TASK REQUIREMENTS =>
Copy out the entries below precisely; nothing is to be omitted.

Records from a data source =>
※ ※ ※
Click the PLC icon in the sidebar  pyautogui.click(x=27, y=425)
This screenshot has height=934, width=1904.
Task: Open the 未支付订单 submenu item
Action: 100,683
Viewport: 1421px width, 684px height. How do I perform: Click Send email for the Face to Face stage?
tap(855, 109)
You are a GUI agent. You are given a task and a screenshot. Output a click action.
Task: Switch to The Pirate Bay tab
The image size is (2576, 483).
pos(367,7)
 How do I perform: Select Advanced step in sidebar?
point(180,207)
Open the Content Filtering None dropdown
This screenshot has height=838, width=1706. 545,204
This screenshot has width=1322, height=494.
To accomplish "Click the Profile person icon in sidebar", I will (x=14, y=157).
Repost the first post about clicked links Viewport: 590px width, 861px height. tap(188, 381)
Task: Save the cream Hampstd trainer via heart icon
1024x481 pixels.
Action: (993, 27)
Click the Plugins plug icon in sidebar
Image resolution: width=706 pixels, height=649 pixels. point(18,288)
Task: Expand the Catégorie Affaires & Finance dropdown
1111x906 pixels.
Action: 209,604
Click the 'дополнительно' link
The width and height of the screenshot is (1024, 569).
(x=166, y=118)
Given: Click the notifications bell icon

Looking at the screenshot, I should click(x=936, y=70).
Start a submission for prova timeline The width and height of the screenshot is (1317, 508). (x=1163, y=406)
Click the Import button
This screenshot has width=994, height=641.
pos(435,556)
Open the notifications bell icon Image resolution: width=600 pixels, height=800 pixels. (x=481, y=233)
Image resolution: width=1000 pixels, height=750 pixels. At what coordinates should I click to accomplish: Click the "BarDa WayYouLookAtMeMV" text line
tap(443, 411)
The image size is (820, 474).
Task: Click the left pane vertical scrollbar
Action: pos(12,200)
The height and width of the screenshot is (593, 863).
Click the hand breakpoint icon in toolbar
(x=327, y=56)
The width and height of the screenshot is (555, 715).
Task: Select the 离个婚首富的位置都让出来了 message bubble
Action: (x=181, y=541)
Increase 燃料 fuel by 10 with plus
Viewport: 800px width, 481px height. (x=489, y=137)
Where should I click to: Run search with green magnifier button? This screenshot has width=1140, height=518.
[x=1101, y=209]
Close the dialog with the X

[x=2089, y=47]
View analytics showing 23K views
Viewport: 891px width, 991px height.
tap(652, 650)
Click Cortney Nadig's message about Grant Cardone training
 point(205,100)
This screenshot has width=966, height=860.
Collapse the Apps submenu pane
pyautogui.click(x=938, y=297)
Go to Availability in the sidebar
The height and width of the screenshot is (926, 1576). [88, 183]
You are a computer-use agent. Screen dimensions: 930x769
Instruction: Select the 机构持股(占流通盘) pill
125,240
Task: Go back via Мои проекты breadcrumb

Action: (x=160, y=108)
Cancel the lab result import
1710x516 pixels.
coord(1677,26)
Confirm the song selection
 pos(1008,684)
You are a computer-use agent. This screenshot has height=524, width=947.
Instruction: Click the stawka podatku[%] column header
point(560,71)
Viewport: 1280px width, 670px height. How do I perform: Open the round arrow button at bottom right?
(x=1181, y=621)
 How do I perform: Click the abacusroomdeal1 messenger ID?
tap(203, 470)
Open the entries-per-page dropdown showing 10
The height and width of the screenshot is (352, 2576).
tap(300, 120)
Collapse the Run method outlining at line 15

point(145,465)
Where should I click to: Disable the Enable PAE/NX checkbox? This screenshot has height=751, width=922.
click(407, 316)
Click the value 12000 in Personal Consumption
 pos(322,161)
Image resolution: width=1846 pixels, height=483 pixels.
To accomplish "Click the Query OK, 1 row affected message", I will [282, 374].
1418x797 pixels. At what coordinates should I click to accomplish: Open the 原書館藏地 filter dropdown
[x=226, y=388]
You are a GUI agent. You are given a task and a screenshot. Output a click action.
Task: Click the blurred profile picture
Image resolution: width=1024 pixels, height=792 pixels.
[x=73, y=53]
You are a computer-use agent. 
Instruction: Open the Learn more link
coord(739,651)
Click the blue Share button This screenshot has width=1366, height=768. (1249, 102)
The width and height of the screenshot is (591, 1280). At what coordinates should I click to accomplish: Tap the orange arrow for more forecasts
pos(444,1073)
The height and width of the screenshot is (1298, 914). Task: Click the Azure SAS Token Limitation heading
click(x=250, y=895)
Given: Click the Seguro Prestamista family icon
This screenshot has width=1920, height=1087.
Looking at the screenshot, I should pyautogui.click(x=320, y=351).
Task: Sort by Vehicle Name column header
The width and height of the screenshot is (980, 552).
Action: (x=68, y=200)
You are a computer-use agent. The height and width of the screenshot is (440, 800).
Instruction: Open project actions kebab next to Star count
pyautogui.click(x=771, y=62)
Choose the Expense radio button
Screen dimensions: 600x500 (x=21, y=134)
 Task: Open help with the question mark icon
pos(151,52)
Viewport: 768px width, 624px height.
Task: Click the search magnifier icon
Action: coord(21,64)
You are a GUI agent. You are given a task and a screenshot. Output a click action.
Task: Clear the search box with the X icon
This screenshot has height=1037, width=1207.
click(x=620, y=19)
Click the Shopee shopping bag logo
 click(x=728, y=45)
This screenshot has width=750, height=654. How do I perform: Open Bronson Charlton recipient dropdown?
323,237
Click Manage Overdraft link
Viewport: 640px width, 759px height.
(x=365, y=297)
※ ※ ※
RESPONSE =>
Click the PLC icon in the sidebar  pyautogui.click(x=27, y=425)
This screenshot has height=934, width=1904.
Task: Open the 未支付订单 submenu item
Action: 100,683
Viewport: 1421px width, 684px height. How do I perform: Click Send email for the Face to Face stage?
tap(855, 109)
You are a GUI agent. You are given a task and a screenshot. Output a click action.
Task: Switch to The Pirate Bay tab
The image size is (2576, 483).
pos(367,7)
 How do I perform: Select Advanced step in sidebar?
point(180,207)
Open the Content Filtering None dropdown
This screenshot has height=838, width=1706. 545,204
This screenshot has width=1322, height=494.
To accomplish "Click the Profile person icon in sidebar", I will (x=14, y=157).
Repost the first post about clicked links Viewport: 590px width, 861px height. tap(188, 381)
Task: Save the cream Hampstd trainer via heart icon
1024x481 pixels.
Action: (993, 27)
Click the Plugins plug icon in sidebar
Image resolution: width=706 pixels, height=649 pixels. point(18,288)
Task: Expand the Catégorie Affaires & Finance dropdown
1111x906 pixels.
Action: 209,604
Click the 'дополнительно' link
The width and height of the screenshot is (1024, 569).
(x=166, y=118)
Given: Click the notifications bell icon

Looking at the screenshot, I should click(x=936, y=70).
Start a submission for prova timeline The width and height of the screenshot is (1317, 508). (x=1163, y=406)
Click the Import button
This screenshot has width=994, height=641.
pos(435,556)
Open the notifications bell icon Image resolution: width=600 pixels, height=800 pixels. (x=481, y=233)
Image resolution: width=1000 pixels, height=750 pixels. At what coordinates should I click to accomplish: Click the "BarDa WayYouLookAtMeMV" text line
tap(443, 411)
The image size is (820, 474).
Task: Click the left pane vertical scrollbar
Action: pos(12,200)
The height and width of the screenshot is (593, 863).
Click the hand breakpoint icon in toolbar
(x=327, y=56)
The width and height of the screenshot is (555, 715).
Task: Select the 离个婚首富的位置都让出来了 message bubble
Action: (x=181, y=541)
Increase 燃料 fuel by 10 with plus
Viewport: 800px width, 481px height. (x=489, y=137)
Where should I click to: Run search with green magnifier button? This screenshot has width=1140, height=518.
[x=1101, y=209]
Close the dialog with the X

[x=2089, y=47]
View analytics showing 23K views
Viewport: 891px width, 991px height.
tap(652, 650)
Click Cortney Nadig's message about Grant Cardone training
 point(205,100)
This screenshot has width=966, height=860.
Collapse the Apps submenu pane
pyautogui.click(x=938, y=297)
Go to Availability in the sidebar
The height and width of the screenshot is (926, 1576). [88, 183]
You are a computer-use agent. Screen dimensions: 930x769
Instruction: Select the 机构持股(占流通盘) pill
125,240
Task: Go back via Мои проекты breadcrumb

Action: (x=160, y=108)
Cancel the lab result import
1710x516 pixels.
coord(1677,26)
Confirm the song selection
 pos(1008,684)
You are a computer-use agent. This screenshot has height=524, width=947.
Instruction: Click the stawka podatku[%] column header
point(560,71)
Viewport: 1280px width, 670px height. How do I perform: Open the round arrow button at bottom right?
(x=1181, y=621)
 How do I perform: Click the abacusroomdeal1 messenger ID?
tap(203, 470)
Open the entries-per-page dropdown showing 10
The height and width of the screenshot is (352, 2576).
tap(300, 120)
Collapse the Run method outlining at line 15

point(145,465)
Where should I click to: Disable the Enable PAE/NX checkbox? This screenshot has height=751, width=922.
click(407, 316)
Click the value 12000 in Personal Consumption
 pos(322,161)
Image resolution: width=1846 pixels, height=483 pixels.
To accomplish "Click the Query OK, 1 row affected message", I will [282, 374].
1418x797 pixels. At what coordinates should I click to accomplish: Open the 原書館藏地 filter dropdown
[x=226, y=388]
You are a GUI agent. You are given a task and a screenshot. Output a click action.
Task: Click the blurred profile picture
Image resolution: width=1024 pixels, height=792 pixels.
[x=73, y=53]
You are a computer-use agent. 
Instruction: Open the Learn more link
coord(739,651)
Click the blue Share button This screenshot has width=1366, height=768. (1249, 102)
The width and height of the screenshot is (591, 1280). At what coordinates should I click to accomplish: Tap the orange arrow for more forecasts
pos(444,1073)
The height and width of the screenshot is (1298, 914). Task: Click the Azure SAS Token Limitation heading
click(x=250, y=895)
Given: Click the Seguro Prestamista family icon
This screenshot has width=1920, height=1087.
Looking at the screenshot, I should pyautogui.click(x=320, y=351).
Task: Sort by Vehicle Name column header
The width and height of the screenshot is (980, 552).
Action: (x=68, y=200)
You are a computer-use agent. The height and width of the screenshot is (440, 800).
Instruction: Open project actions kebab next to Star count
pyautogui.click(x=771, y=62)
Choose the Expense radio button
Screen dimensions: 600x500 (x=21, y=134)
 Task: Open help with the question mark icon
pos(151,52)
Viewport: 768px width, 624px height.
Task: Click the search magnifier icon
Action: coord(21,64)
You are a GUI agent. You are given a task and a screenshot. Output a click action.
Task: Clear the search box with the X icon
This screenshot has height=1037, width=1207.
click(x=620, y=19)
Click the Shopee shopping bag logo
 click(x=728, y=45)
This screenshot has width=750, height=654. How do I perform: Open Bronson Charlton recipient dropdown?
323,237
Click Manage Overdraft link
Viewport: 640px width, 759px height.
(x=365, y=297)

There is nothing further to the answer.